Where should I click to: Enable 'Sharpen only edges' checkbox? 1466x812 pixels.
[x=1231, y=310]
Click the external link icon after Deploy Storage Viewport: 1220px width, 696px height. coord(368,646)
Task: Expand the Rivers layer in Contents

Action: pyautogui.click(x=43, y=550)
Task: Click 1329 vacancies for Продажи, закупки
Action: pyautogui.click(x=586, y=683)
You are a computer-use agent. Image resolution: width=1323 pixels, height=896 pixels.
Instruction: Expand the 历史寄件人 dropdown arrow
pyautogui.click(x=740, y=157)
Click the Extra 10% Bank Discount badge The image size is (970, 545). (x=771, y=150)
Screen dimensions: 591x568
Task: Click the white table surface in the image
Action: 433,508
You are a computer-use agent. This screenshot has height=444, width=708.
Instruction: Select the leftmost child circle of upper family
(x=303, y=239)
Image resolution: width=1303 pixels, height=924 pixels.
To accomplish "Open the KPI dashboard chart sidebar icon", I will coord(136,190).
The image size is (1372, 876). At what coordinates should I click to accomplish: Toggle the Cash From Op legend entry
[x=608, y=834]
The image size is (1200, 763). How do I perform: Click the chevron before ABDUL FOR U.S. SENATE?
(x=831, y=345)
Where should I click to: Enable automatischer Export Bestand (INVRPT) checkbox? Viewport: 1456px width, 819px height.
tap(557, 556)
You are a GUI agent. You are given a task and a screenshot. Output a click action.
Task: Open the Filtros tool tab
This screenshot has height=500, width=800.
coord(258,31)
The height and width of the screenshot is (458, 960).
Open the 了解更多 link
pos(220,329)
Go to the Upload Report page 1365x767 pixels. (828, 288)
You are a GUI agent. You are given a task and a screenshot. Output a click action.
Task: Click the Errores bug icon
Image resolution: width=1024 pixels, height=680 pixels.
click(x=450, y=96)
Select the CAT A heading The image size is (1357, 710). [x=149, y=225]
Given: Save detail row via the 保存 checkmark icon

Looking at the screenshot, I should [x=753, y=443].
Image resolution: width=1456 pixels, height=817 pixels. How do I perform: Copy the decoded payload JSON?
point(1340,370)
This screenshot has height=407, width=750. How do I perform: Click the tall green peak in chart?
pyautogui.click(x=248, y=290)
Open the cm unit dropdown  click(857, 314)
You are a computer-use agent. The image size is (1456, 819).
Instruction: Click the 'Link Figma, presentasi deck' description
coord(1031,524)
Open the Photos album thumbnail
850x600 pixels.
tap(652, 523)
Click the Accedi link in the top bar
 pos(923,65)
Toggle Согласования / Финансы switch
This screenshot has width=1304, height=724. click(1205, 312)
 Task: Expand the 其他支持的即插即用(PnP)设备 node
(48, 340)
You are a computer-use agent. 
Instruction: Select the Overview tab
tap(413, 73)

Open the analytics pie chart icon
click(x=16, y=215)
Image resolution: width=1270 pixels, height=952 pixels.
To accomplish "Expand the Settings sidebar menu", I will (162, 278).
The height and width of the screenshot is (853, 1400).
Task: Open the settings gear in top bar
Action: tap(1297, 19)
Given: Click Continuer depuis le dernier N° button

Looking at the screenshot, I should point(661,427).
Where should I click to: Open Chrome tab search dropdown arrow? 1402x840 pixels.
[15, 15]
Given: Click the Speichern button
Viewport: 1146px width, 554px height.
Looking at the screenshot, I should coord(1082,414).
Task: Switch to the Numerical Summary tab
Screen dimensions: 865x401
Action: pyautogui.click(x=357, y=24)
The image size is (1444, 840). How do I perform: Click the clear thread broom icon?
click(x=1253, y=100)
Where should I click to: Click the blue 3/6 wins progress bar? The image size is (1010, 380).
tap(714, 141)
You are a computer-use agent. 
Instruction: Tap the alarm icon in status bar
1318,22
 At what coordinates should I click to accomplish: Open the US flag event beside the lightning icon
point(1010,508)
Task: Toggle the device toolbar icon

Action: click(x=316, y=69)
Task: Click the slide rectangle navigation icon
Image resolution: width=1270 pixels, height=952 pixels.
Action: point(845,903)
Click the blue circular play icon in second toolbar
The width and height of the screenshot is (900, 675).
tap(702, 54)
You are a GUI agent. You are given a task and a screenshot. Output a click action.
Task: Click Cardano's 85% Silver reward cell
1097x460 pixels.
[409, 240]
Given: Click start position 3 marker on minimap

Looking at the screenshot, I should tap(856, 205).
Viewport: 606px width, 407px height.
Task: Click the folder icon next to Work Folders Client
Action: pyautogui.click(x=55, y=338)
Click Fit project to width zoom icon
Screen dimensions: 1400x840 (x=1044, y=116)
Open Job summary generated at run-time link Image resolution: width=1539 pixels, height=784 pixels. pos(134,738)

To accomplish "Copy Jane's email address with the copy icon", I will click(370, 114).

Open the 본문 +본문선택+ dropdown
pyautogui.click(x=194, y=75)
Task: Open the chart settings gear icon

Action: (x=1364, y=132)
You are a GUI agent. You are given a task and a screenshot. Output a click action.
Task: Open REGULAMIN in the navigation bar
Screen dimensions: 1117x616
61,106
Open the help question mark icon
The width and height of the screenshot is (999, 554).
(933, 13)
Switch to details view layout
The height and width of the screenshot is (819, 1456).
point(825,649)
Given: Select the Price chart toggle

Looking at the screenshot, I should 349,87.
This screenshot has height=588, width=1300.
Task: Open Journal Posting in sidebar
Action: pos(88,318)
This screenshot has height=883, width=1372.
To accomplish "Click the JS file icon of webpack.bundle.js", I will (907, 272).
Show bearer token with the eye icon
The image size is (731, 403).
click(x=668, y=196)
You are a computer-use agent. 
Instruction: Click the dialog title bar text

++++++++++++++++++++

Task to complete: Output every one of the records above again, word for word and in the same order, without changing anything.

Final answer:
Where should I click to: Enable 'Sharpen only edges' checkbox? 1466x812 pixels.
[x=1231, y=310]
Click the external link icon after Deploy Storage Viewport: 1220px width, 696px height. coord(368,646)
Task: Expand the Rivers layer in Contents

Action: pyautogui.click(x=43, y=550)
Task: Click 1329 vacancies for Продажи, закупки
Action: pyautogui.click(x=586, y=683)
You are a computer-use agent. Image resolution: width=1323 pixels, height=896 pixels.
Instruction: Expand the 历史寄件人 dropdown arrow
pyautogui.click(x=740, y=157)
Click the Extra 10% Bank Discount badge The image size is (970, 545). (x=771, y=150)
Screen dimensions: 591x568
Task: Click the white table surface in the image
Action: 433,508
You are a computer-use agent. This screenshot has height=444, width=708.
Instruction: Select the leftmost child circle of upper family
(x=303, y=239)
Image resolution: width=1303 pixels, height=924 pixels.
To accomplish "Open the KPI dashboard chart sidebar icon", I will coord(136,190).
The image size is (1372, 876). At what coordinates should I click to accomplish: Toggle the Cash From Op legend entry
[x=608, y=834]
The image size is (1200, 763). How do I perform: Click the chevron before ABDUL FOR U.S. SENATE?
(x=831, y=345)
Where should I click to: Enable automatischer Export Bestand (INVRPT) checkbox? Viewport: 1456px width, 819px height.
tap(557, 556)
You are a GUI agent. You are given a task and a screenshot. Output a click action.
Task: Open the Filtros tool tab
This screenshot has height=500, width=800.
coord(258,31)
The height and width of the screenshot is (458, 960).
Open the 了解更多 link
pos(220,329)
Go to the Upload Report page 1365x767 pixels. (828, 288)
You are a GUI agent. You are given a task and a screenshot. Output a click action.
Task: Click the Errores bug icon
Image resolution: width=1024 pixels, height=680 pixels.
click(x=450, y=96)
Select the CAT A heading The image size is (1357, 710). [x=149, y=225]
Given: Save detail row via the 保存 checkmark icon

Looking at the screenshot, I should [x=753, y=443].
Image resolution: width=1456 pixels, height=817 pixels. How do I perform: Copy the decoded payload JSON?
point(1340,370)
This screenshot has height=407, width=750. How do I perform: Click the tall green peak in chart?
pyautogui.click(x=248, y=290)
Open the cm unit dropdown  click(857, 314)
You are a computer-use agent. The image size is (1456, 819).
Instruction: Click the 'Link Figma, presentasi deck' description
coord(1031,524)
Open the Photos album thumbnail
850x600 pixels.
tap(652, 523)
Click the Accedi link in the top bar
 pos(923,65)
Toggle Согласования / Финансы switch
This screenshot has width=1304, height=724. click(1205, 312)
 Task: Expand the 其他支持的即插即用(PnP)设备 node
(48, 340)
You are a computer-use agent. 
Instruction: Select the Overview tab
tap(413, 73)

Open the analytics pie chart icon
click(x=16, y=215)
Image resolution: width=1270 pixels, height=952 pixels.
To accomplish "Expand the Settings sidebar menu", I will (162, 278).
The height and width of the screenshot is (853, 1400).
Task: Open the settings gear in top bar
Action: tap(1297, 19)
Given: Click Continuer depuis le dernier N° button

Looking at the screenshot, I should point(661,427).
Where should I click to: Open Chrome tab search dropdown arrow? 1402x840 pixels.
[15, 15]
Given: Click the Speichern button
Viewport: 1146px width, 554px height.
Looking at the screenshot, I should coord(1082,414).
Task: Switch to the Numerical Summary tab
Screen dimensions: 865x401
Action: pyautogui.click(x=357, y=24)
The image size is (1444, 840). How do I perform: Click the clear thread broom icon?
click(x=1253, y=100)
Where should I click to: Click the blue 3/6 wins progress bar? The image size is (1010, 380).
tap(714, 141)
You are a computer-use agent. 
Instruction: Tap the alarm icon in status bar
1318,22
 At what coordinates should I click to accomplish: Open the US flag event beside the lightning icon
point(1010,508)
Task: Toggle the device toolbar icon

Action: click(x=316, y=69)
Task: Click the slide rectangle navigation icon
Image resolution: width=1270 pixels, height=952 pixels.
Action: point(845,903)
Click the blue circular play icon in second toolbar
The width and height of the screenshot is (900, 675).
tap(702, 54)
You are a GUI agent. You are given a task and a screenshot. Output a click action.
Task: Click Cardano's 85% Silver reward cell
1097x460 pixels.
[409, 240]
Given: Click start position 3 marker on minimap

Looking at the screenshot, I should tap(856, 205).
Viewport: 606px width, 407px height.
Task: Click the folder icon next to Work Folders Client
Action: pyautogui.click(x=55, y=338)
Click Fit project to width zoom icon
Screen dimensions: 1400x840 (x=1044, y=116)
Open Job summary generated at run-time link Image resolution: width=1539 pixels, height=784 pixels. pos(134,738)

To accomplish "Copy Jane's email address with the copy icon", I will click(370, 114).

Open the 본문 +본문선택+ dropdown
pyautogui.click(x=194, y=75)
Task: Open the chart settings gear icon

Action: (x=1364, y=132)
You are a GUI agent. You are given a task and a screenshot. Output a click action.
Task: Open REGULAMIN in the navigation bar
Screen dimensions: 1117x616
61,106
Open the help question mark icon
The width and height of the screenshot is (999, 554).
(933, 13)
Switch to details view layout
The height and width of the screenshot is (819, 1456).
point(825,649)
Given: Select the Price chart toggle

Looking at the screenshot, I should 349,87.
This screenshot has height=588, width=1300.
Task: Open Journal Posting in sidebar
Action: pos(88,318)
This screenshot has height=883, width=1372.
To accomplish "Click the JS file icon of webpack.bundle.js", I will (907, 272).
Show bearer token with the eye icon
The image size is (731, 403).
click(x=668, y=196)
You are a computer-use agent. 
Instruction: Click the dialog title bar text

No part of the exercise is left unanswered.